What you are asked to do: Each line that holds the word "computer" counts once; give the total for the records below and nothing else.

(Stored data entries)
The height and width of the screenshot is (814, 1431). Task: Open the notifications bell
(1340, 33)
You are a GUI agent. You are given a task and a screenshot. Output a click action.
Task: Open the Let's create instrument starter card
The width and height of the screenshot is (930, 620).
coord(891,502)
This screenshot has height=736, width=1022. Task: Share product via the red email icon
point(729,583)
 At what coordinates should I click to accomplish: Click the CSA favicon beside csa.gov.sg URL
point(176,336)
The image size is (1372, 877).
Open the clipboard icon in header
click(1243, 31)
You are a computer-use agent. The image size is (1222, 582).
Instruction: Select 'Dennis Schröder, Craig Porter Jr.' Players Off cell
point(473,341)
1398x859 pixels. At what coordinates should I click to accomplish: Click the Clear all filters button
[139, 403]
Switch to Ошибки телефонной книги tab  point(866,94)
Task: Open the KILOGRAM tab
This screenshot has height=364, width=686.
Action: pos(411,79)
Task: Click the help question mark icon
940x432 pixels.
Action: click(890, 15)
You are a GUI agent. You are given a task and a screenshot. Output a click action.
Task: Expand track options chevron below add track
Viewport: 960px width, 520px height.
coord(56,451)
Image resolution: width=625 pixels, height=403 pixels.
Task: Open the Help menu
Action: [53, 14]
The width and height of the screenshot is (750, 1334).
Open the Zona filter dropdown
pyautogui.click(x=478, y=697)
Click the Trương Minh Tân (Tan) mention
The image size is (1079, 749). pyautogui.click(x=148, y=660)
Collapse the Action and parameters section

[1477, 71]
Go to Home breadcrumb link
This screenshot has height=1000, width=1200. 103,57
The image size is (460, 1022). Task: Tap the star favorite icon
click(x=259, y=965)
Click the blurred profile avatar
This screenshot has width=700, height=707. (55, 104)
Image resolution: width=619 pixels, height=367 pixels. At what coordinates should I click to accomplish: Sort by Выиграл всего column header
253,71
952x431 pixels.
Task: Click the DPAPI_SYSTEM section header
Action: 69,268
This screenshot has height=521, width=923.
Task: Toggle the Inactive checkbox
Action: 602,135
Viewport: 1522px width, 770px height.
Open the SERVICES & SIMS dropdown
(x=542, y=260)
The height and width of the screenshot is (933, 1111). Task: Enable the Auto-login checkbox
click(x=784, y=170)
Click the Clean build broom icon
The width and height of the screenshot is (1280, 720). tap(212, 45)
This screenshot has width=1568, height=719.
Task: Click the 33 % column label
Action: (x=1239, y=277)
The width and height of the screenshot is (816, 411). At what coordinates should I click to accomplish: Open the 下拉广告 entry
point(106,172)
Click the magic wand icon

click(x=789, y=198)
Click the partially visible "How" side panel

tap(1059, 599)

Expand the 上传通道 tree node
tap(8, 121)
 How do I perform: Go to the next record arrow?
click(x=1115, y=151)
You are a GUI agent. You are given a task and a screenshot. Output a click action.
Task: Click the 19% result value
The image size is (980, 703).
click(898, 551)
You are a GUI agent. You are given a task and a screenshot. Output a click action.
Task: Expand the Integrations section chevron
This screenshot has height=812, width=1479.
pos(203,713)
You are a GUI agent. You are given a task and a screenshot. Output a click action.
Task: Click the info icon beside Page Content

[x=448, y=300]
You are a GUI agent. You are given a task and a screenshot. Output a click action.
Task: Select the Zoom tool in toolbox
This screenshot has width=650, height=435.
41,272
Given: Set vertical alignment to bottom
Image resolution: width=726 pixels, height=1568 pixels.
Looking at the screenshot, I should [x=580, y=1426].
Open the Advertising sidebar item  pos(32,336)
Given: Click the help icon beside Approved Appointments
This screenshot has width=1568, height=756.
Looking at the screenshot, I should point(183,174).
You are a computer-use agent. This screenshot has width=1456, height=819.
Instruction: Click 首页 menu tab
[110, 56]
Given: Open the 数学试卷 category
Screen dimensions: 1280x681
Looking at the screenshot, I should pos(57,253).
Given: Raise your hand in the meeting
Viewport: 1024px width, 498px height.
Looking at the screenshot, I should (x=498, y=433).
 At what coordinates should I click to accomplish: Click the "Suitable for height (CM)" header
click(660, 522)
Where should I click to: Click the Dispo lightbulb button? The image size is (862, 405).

Output: 2